§ **Task to complete**: Word for word, the records below are to be set down again.
● ● ● ● ●
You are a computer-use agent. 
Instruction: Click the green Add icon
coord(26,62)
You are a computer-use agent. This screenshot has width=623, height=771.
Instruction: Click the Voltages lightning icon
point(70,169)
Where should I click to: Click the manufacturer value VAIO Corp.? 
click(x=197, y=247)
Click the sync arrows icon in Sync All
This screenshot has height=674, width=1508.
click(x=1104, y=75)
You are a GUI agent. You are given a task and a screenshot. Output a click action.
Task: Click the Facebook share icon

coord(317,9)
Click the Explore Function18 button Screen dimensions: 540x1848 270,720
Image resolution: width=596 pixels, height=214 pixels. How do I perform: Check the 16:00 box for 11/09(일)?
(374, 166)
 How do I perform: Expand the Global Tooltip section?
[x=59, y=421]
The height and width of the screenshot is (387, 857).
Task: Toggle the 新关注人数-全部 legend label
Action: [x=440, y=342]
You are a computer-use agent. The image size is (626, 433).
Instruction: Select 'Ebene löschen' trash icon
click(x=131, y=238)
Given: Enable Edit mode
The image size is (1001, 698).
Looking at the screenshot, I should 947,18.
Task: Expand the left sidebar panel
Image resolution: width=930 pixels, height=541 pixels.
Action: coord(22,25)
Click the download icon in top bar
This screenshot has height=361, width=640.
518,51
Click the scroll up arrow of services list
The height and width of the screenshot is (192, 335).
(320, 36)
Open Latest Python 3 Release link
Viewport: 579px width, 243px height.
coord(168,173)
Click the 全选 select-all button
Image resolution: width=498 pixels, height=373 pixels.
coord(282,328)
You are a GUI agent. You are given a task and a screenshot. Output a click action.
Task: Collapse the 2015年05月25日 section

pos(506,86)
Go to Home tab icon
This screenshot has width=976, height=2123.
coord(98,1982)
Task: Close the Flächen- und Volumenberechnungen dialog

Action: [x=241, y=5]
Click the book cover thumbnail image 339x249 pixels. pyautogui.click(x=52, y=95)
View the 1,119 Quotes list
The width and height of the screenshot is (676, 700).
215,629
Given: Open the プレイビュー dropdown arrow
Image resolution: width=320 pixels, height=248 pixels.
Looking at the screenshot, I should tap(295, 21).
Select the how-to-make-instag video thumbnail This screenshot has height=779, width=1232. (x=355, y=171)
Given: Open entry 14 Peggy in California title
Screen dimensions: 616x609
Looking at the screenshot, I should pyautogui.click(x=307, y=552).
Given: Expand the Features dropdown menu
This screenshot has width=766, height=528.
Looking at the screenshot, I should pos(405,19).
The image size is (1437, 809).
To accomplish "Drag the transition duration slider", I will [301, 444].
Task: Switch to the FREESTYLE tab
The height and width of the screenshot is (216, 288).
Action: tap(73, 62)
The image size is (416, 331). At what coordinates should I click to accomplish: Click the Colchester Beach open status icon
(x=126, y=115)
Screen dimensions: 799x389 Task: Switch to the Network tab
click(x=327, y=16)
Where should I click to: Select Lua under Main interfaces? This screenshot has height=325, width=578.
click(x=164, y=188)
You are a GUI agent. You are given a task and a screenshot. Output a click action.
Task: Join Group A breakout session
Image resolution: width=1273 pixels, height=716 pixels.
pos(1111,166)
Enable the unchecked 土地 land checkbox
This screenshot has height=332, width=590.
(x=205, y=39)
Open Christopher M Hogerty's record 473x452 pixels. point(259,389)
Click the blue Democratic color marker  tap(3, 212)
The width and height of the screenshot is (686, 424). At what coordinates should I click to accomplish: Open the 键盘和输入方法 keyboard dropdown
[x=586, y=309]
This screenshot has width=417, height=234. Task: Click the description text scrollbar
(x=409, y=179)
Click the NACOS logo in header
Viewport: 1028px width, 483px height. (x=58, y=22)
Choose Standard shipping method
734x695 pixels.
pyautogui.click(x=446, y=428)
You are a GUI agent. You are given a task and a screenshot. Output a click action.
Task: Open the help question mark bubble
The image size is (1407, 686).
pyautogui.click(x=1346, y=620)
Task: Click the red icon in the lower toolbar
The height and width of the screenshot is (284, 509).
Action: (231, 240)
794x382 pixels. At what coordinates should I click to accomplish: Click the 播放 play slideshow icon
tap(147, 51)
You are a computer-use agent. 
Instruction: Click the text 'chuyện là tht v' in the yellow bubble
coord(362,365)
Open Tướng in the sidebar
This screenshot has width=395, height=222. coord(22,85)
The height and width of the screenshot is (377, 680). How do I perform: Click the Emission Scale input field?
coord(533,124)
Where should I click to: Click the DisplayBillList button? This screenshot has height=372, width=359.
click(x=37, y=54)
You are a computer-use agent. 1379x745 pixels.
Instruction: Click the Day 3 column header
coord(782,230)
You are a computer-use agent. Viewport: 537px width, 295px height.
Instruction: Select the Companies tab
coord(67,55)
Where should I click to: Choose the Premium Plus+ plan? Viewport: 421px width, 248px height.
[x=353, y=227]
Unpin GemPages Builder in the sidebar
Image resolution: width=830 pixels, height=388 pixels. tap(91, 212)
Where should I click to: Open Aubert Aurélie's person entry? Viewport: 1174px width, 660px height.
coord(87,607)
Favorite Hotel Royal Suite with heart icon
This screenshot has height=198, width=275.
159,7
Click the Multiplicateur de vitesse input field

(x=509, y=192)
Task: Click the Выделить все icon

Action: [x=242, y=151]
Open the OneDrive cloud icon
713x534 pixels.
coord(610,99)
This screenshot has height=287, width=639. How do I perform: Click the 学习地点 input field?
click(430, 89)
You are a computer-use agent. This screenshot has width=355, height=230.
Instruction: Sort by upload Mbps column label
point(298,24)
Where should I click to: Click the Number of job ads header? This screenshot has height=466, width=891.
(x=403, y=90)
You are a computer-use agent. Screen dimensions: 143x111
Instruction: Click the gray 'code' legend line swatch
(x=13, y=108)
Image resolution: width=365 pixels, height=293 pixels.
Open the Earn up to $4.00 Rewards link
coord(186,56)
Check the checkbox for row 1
● ● ● ● ●
§ **Result**:
You are a computer-use agent. 
Instruction: Click the green Add icon
coord(26,62)
You are a computer-use agent. This screenshot has width=623, height=771.
Instruction: Click the Voltages lightning icon
point(70,169)
Where should I click to: Click the manufacturer value VAIO Corp.? 
click(x=197, y=247)
Click the sync arrows icon in Sync All
This screenshot has height=674, width=1508.
click(x=1104, y=75)
You are a GUI agent. You are given a task and a screenshot. Output a click action.
Task: Click the Facebook share icon

coord(317,9)
Click the Explore Function18 button Screen dimensions: 540x1848 270,720
Image resolution: width=596 pixels, height=214 pixels. How do I perform: Check the 16:00 box for 11/09(일)?
(374, 166)
 How do I perform: Expand the Global Tooltip section?
[x=59, y=421]
The height and width of the screenshot is (387, 857).
Task: Toggle the 新关注人数-全部 legend label
Action: [x=440, y=342]
You are a computer-use agent. The image size is (626, 433).
Instruction: Select 'Ebene löschen' trash icon
click(x=131, y=238)
Given: Enable Edit mode
The image size is (1001, 698).
Looking at the screenshot, I should 947,18.
Task: Expand the left sidebar panel
Image resolution: width=930 pixels, height=541 pixels.
Action: coord(22,25)
Click the download icon in top bar
This screenshot has height=361, width=640.
518,51
Click the scroll up arrow of services list
The height and width of the screenshot is (192, 335).
(320, 36)
Open Latest Python 3 Release link
Viewport: 579px width, 243px height.
coord(168,173)
Click the 全选 select-all button
Image resolution: width=498 pixels, height=373 pixels.
coord(282,328)
You are a GUI agent. You are given a task and a screenshot. Output a click action.
Task: Collapse the 2015年05月25日 section

pos(506,86)
Go to Home tab icon
This screenshot has width=976, height=2123.
coord(98,1982)
Task: Close the Flächen- und Volumenberechnungen dialog

Action: [x=241, y=5]
Click the book cover thumbnail image 339x249 pixels. pyautogui.click(x=52, y=95)
View the 1,119 Quotes list
The width and height of the screenshot is (676, 700).
215,629
Given: Open the プレイビュー dropdown arrow
Image resolution: width=320 pixels, height=248 pixels.
Looking at the screenshot, I should tap(295, 21).
Select the how-to-make-instag video thumbnail This screenshot has height=779, width=1232. (x=355, y=171)
Given: Open entry 14 Peggy in California title
Screen dimensions: 616x609
Looking at the screenshot, I should pyautogui.click(x=307, y=552).
Given: Expand the Features dropdown menu
This screenshot has width=766, height=528.
Looking at the screenshot, I should pos(405,19).
The image size is (1437, 809).
To accomplish "Drag the transition duration slider", I will [301, 444].
Task: Switch to the FREESTYLE tab
The height and width of the screenshot is (216, 288).
Action: tap(73, 62)
The image size is (416, 331). At what coordinates should I click to accomplish: Click the Colchester Beach open status icon
(x=126, y=115)
Screen dimensions: 799x389 Task: Switch to the Network tab
click(x=327, y=16)
Where should I click to: Select Lua under Main interfaces? This screenshot has height=325, width=578.
click(x=164, y=188)
You are a GUI agent. You are given a task and a screenshot. Output a click action.
Task: Join Group A breakout session
Image resolution: width=1273 pixels, height=716 pixels.
pos(1111,166)
Enable the unchecked 土地 land checkbox
This screenshot has height=332, width=590.
(x=205, y=39)
Open Christopher M Hogerty's record 473x452 pixels. point(259,389)
Click the blue Democratic color marker  tap(3, 212)
The width and height of the screenshot is (686, 424). At what coordinates should I click to accomplish: Open the 键盘和输入方法 keyboard dropdown
[x=586, y=309]
This screenshot has width=417, height=234. Task: Click the description text scrollbar
(x=409, y=179)
Click the NACOS logo in header
Viewport: 1028px width, 483px height. (x=58, y=22)
Choose Standard shipping method
734x695 pixels.
pyautogui.click(x=446, y=428)
You are a GUI agent. You are given a task and a screenshot. Output a click action.
Task: Open the help question mark bubble
The image size is (1407, 686).
pyautogui.click(x=1346, y=620)
Task: Click the red icon in the lower toolbar
The height and width of the screenshot is (284, 509).
Action: (231, 240)
794x382 pixels. At what coordinates should I click to accomplish: Click the 播放 play slideshow icon
tap(147, 51)
You are a computer-use agent. 
Instruction: Click the text 'chuyện là tht v' in the yellow bubble
coord(362,365)
Open Tướng in the sidebar
This screenshot has width=395, height=222. coord(22,85)
The height and width of the screenshot is (377, 680). How do I perform: Click the Emission Scale input field?
coord(533,124)
Where should I click to: Click the DisplayBillList button? This screenshot has height=372, width=359.
click(x=37, y=54)
You are a computer-use agent. 1379x745 pixels.
Instruction: Click the Day 3 column header
coord(782,230)
You are a computer-use agent. Viewport: 537px width, 295px height.
Instruction: Select the Companies tab
coord(67,55)
Where should I click to: Choose the Premium Plus+ plan? Viewport: 421px width, 248px height.
[x=353, y=227]
Unpin GemPages Builder in the sidebar
Image resolution: width=830 pixels, height=388 pixels. tap(91, 212)
Where should I click to: Open Aubert Aurélie's person entry? Viewport: 1174px width, 660px height.
coord(87,607)
Favorite Hotel Royal Suite with heart icon
This screenshot has height=198, width=275.
159,7
Click the Multiplicateur de vitesse input field

(x=509, y=192)
Task: Click the Выделить все icon

Action: [x=242, y=151]
Open the OneDrive cloud icon
713x534 pixels.
coord(610,99)
This screenshot has height=287, width=639. How do I perform: Click the 学习地点 input field?
click(430, 89)
You are a computer-use agent. This screenshot has width=355, height=230.
Instruction: Sort by upload Mbps column label
point(298,24)
Where should I click to: Click the Number of job ads header? This screenshot has height=466, width=891.
(x=403, y=90)
You are a computer-use agent. Screen dimensions: 143x111
Instruction: Click the gray 'code' legend line swatch
(x=13, y=108)
Image resolution: width=365 pixels, height=293 pixels.
Open the Earn up to $4.00 Rewards link
coord(186,56)
Check the checkbox for row 1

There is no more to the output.